▶ _Data extract_

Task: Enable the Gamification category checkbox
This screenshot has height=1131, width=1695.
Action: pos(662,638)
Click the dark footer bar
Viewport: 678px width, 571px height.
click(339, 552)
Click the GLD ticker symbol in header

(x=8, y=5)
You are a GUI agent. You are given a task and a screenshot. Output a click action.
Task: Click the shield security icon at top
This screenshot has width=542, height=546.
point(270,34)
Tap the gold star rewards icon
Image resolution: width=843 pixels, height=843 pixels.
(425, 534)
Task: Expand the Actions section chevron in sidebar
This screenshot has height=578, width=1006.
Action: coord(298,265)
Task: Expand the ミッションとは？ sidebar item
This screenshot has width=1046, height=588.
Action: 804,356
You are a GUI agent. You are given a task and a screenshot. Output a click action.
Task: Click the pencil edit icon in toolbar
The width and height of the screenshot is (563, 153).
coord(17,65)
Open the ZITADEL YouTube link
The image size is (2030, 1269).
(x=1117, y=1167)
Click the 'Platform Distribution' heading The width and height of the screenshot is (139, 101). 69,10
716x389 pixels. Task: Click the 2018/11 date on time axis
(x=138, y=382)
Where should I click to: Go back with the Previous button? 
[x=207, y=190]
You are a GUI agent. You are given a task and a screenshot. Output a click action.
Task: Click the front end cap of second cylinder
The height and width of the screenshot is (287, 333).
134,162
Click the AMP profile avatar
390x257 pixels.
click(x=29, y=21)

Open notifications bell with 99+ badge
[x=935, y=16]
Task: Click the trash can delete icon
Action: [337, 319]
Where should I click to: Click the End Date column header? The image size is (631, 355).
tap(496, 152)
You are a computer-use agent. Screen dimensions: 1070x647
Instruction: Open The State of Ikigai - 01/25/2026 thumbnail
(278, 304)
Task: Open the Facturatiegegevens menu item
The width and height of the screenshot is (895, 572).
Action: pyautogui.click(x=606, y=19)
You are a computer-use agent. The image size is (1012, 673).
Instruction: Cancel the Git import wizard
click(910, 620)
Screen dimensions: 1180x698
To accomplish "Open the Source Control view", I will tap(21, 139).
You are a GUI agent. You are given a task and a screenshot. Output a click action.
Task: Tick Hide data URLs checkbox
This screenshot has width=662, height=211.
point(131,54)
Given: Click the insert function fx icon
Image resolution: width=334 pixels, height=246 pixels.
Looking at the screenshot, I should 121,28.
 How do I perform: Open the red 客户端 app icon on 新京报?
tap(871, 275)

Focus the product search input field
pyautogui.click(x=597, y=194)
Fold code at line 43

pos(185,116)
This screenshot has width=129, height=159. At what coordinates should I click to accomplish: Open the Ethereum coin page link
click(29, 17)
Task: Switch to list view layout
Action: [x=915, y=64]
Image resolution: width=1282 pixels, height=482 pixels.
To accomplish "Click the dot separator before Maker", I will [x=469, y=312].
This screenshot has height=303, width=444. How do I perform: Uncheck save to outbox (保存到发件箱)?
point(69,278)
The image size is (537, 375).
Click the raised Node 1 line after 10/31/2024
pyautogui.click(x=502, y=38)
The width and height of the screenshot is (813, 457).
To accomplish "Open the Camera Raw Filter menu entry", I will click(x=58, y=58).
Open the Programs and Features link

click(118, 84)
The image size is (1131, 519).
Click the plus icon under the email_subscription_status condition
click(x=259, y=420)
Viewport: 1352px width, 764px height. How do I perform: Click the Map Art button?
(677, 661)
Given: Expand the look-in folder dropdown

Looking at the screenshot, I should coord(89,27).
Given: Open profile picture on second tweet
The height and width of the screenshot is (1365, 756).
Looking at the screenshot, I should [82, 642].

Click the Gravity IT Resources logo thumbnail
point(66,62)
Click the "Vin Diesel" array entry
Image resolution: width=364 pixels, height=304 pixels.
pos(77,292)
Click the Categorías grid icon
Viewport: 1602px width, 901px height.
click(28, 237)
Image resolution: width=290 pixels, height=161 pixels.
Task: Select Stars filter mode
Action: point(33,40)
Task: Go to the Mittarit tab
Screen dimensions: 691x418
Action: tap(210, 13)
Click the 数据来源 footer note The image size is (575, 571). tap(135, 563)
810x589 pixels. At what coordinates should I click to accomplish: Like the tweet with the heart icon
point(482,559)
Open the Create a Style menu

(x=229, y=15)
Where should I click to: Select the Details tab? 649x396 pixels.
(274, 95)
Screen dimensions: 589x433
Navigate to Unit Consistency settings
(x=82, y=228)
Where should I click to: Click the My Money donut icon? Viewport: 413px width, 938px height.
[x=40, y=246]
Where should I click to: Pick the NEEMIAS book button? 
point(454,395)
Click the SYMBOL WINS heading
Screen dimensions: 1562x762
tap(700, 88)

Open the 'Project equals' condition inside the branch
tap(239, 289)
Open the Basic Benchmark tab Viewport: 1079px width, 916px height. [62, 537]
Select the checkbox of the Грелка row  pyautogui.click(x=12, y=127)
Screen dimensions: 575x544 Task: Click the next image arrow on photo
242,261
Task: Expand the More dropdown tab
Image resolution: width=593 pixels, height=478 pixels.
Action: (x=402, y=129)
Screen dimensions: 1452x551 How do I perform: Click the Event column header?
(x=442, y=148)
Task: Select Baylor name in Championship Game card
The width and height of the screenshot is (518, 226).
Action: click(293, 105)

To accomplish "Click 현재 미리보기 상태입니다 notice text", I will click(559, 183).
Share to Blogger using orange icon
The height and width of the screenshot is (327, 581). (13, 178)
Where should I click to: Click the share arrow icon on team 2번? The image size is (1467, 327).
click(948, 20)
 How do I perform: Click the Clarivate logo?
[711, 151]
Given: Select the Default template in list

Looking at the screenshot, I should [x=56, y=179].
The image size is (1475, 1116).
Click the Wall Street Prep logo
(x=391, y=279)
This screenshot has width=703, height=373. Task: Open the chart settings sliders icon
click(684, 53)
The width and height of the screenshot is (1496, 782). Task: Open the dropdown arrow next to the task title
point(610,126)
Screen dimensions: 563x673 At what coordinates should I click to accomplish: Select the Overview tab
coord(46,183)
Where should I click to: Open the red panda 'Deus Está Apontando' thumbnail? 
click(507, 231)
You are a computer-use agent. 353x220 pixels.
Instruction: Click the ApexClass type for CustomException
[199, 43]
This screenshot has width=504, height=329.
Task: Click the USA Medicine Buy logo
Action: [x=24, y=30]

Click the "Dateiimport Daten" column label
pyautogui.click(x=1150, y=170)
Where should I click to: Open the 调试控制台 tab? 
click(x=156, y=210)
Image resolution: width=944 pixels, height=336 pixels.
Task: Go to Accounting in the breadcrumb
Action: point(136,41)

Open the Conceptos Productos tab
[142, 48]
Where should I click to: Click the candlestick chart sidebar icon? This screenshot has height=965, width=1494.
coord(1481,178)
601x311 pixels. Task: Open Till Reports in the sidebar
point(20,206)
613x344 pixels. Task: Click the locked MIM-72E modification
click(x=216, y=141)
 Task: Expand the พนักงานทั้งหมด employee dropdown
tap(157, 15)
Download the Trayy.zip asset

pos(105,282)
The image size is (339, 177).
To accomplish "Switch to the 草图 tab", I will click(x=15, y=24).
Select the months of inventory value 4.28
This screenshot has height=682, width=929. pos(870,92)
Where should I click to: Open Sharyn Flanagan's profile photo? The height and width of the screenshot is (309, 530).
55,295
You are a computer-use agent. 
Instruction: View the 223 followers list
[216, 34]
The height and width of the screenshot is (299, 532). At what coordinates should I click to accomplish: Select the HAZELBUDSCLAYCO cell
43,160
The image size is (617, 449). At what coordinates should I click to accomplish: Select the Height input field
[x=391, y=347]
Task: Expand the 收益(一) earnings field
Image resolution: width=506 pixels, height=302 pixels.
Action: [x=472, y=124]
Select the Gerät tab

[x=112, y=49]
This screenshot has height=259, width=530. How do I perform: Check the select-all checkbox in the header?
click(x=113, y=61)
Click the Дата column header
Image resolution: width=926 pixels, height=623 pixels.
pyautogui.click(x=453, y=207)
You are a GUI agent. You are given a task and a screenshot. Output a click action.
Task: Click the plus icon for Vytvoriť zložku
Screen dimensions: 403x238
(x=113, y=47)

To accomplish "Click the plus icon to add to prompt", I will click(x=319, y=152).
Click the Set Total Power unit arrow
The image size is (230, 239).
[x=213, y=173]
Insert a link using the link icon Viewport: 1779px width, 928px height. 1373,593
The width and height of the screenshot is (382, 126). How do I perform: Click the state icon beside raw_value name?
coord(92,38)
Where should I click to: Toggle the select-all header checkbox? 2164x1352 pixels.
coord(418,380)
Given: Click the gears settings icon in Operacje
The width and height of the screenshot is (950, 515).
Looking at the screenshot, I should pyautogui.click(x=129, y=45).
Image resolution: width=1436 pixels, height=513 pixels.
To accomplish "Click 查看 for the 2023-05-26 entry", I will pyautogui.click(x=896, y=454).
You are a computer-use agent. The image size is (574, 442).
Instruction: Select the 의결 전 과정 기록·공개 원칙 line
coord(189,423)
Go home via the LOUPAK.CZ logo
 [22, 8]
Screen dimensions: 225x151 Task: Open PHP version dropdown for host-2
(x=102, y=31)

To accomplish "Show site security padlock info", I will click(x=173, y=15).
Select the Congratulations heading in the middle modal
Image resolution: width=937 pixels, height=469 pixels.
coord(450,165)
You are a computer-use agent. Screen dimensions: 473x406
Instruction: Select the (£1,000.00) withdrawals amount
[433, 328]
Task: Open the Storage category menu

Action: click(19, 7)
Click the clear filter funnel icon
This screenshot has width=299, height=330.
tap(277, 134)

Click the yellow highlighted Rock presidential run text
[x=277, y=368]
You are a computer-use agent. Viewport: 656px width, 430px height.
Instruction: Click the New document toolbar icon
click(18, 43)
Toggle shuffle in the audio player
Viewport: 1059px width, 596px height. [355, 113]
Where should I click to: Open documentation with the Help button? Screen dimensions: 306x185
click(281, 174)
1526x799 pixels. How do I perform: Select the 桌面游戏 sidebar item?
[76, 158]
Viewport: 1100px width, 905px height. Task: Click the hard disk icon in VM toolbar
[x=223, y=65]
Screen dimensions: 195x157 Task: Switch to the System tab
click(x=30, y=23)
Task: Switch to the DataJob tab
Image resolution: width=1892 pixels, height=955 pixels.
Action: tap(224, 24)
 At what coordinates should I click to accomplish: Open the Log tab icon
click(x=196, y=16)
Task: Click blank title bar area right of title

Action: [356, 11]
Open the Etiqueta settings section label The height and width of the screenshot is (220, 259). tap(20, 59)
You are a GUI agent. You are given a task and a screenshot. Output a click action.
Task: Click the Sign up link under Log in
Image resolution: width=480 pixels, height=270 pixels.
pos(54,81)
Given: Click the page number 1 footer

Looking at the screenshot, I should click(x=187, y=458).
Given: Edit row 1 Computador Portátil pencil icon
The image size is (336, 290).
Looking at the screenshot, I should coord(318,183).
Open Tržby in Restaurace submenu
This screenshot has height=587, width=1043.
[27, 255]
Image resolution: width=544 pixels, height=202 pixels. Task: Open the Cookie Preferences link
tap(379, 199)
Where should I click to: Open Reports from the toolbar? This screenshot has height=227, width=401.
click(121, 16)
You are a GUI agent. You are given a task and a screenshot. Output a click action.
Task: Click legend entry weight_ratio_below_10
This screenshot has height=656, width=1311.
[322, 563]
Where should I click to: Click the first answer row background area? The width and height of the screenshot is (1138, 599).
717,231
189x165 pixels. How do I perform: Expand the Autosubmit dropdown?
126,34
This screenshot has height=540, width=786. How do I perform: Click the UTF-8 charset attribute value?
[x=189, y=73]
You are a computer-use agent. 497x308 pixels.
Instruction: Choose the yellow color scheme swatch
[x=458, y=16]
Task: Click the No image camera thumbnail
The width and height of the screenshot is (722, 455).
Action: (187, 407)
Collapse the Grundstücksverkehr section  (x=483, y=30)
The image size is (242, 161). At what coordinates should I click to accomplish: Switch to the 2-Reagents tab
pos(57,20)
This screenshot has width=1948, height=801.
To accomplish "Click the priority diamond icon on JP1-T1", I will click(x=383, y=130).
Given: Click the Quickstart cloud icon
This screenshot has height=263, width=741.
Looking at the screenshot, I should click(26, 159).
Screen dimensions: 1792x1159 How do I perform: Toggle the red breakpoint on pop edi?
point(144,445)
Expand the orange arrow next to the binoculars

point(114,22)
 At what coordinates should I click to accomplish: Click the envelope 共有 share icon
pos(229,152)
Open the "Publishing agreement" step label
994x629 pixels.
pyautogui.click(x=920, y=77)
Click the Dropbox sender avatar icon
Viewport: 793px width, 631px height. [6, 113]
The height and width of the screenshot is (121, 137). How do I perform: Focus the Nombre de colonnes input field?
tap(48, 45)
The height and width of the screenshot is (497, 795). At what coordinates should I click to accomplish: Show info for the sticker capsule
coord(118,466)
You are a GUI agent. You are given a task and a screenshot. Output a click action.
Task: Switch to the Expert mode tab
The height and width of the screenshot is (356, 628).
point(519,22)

▶ _Objective_
Convert the records starting at the line that contains "Given: Select the Default template in list" and ending at the line that contains "coord(46,183)" into a two-column CSV with the header record_text,answer and one row per record. Quote each field and replace any line breaks inside a field with spaces.

▶ _Response to the task_
record_text,answer
"Given: Select the Default template in list","Looking at the screenshot, I should [x=56, y=179]."
"The image size is (1475, 1116). Click the Wall Street Prep logo","(x=391, y=279)"
"This screenshot has width=703, height=373. Task: Open the chart settings sliders icon","click(684, 53)"
"The width and height of the screenshot is (1496, 782). Task: Open the dropdown arrow next to the task title","point(610,126)"
"Screen dimensions: 563x673 At what coordinates should I click to accomplish: Select the Overview tab","coord(46,183)"